- [WHAT THE TASK REQUIRES]: Copy each line of the records below, from the first through the one that contains "Given: Select the #Macron hashtag", exactly as written.

- [AVAILABLE RECORDS]:
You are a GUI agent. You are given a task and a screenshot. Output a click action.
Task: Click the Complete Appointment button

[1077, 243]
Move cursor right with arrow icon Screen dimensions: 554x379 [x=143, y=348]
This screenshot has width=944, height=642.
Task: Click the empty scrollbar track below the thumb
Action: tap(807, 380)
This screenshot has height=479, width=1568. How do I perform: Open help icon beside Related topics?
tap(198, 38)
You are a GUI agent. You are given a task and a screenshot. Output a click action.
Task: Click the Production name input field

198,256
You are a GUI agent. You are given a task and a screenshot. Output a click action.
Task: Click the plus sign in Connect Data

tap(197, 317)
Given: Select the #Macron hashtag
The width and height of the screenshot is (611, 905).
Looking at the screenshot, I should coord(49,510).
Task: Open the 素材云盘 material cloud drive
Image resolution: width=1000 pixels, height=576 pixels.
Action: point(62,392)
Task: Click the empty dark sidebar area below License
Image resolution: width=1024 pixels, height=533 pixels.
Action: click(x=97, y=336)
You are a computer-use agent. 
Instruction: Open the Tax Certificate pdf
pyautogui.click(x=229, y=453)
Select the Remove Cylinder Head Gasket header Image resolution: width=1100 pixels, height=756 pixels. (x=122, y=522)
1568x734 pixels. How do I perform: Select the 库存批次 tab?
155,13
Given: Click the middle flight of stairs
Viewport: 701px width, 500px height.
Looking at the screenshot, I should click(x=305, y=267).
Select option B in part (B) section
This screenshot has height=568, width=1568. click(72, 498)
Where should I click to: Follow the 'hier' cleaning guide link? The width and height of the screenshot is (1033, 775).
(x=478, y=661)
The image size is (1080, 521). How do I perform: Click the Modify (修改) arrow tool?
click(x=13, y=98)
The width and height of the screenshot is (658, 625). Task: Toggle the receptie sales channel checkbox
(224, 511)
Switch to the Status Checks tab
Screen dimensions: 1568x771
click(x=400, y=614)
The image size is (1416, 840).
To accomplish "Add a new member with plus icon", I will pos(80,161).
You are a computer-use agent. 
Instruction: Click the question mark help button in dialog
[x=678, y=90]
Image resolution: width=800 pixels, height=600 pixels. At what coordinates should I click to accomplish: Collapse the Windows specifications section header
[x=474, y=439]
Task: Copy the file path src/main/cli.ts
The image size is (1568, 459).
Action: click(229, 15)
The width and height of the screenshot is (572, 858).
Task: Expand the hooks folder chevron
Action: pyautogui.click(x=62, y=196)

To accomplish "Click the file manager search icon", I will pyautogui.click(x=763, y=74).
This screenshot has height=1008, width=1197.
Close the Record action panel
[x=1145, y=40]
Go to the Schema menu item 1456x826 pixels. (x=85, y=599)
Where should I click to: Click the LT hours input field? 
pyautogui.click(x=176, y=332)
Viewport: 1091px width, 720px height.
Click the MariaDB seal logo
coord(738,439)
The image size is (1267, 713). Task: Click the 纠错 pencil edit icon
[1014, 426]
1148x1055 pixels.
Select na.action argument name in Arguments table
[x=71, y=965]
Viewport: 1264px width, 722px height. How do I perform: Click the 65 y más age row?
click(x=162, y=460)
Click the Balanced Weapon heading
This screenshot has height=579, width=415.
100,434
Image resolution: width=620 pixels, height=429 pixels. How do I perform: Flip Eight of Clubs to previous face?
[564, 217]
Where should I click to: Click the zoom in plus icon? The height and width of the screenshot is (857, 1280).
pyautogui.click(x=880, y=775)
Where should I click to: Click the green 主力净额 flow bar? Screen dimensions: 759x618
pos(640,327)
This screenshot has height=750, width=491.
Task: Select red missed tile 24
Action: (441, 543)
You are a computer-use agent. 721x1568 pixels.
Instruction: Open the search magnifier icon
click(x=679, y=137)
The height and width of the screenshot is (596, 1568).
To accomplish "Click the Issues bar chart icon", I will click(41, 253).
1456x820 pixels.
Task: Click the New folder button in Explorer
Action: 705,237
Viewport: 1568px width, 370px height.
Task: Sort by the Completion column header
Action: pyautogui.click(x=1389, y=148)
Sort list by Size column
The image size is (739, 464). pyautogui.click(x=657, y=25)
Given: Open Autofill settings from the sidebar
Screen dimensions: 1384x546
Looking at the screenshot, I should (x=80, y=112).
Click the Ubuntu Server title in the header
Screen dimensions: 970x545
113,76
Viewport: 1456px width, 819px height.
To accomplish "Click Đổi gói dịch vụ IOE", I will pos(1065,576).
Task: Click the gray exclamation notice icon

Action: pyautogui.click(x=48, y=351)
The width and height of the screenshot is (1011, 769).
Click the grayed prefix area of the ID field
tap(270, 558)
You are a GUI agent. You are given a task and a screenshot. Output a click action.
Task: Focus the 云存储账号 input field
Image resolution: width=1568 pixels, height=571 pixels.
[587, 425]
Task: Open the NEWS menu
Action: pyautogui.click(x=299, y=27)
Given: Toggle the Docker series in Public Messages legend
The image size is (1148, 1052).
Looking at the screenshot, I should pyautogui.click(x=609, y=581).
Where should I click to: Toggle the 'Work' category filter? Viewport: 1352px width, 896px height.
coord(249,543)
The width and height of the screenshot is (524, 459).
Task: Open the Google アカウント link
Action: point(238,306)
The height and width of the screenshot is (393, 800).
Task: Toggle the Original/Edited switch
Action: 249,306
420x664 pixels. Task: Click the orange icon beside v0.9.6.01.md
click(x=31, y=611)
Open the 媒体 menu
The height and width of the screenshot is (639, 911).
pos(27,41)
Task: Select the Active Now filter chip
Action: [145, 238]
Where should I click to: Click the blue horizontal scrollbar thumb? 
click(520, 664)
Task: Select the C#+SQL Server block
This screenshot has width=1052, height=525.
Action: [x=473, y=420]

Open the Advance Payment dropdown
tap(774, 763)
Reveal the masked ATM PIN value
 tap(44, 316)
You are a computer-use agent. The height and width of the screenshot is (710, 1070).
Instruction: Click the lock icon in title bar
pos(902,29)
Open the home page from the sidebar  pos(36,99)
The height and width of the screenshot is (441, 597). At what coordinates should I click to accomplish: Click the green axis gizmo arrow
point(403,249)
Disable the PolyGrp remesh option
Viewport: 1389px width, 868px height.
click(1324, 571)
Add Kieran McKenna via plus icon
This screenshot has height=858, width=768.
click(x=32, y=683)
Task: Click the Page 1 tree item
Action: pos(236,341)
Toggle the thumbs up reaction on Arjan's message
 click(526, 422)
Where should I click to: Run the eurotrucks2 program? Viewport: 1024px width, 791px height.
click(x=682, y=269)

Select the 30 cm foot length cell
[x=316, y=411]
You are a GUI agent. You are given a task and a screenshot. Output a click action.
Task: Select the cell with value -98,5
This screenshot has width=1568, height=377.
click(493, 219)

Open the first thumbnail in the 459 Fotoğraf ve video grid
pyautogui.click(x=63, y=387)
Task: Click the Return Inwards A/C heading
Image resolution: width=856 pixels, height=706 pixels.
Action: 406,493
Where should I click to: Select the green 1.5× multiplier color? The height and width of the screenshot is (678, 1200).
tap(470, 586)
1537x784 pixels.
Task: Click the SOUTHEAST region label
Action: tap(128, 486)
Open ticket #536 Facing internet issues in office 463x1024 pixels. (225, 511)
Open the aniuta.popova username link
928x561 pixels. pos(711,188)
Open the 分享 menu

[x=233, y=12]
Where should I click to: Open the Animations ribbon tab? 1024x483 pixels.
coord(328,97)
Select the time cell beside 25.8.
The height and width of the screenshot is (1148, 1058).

- [EXERCISE ANSWER]:
You are a GUI agent. You are given a task and a screenshot. Output a click action.
Task: Click the Complete Appointment button

[1077, 243]
Move cursor right with arrow icon Screen dimensions: 554x379 [x=143, y=348]
This screenshot has width=944, height=642.
Task: Click the empty scrollbar track below the thumb
Action: tap(807, 380)
This screenshot has height=479, width=1568. How do I perform: Open help icon beside Related topics?
tap(198, 38)
You are a GUI agent. You are given a task and a screenshot. Output a click action.
Task: Click the Production name input field

198,256
You are a GUI agent. You are given a task and a screenshot. Output a click action.
Task: Click the plus sign in Connect Data

tap(197, 317)
Given: Select the #Macron hashtag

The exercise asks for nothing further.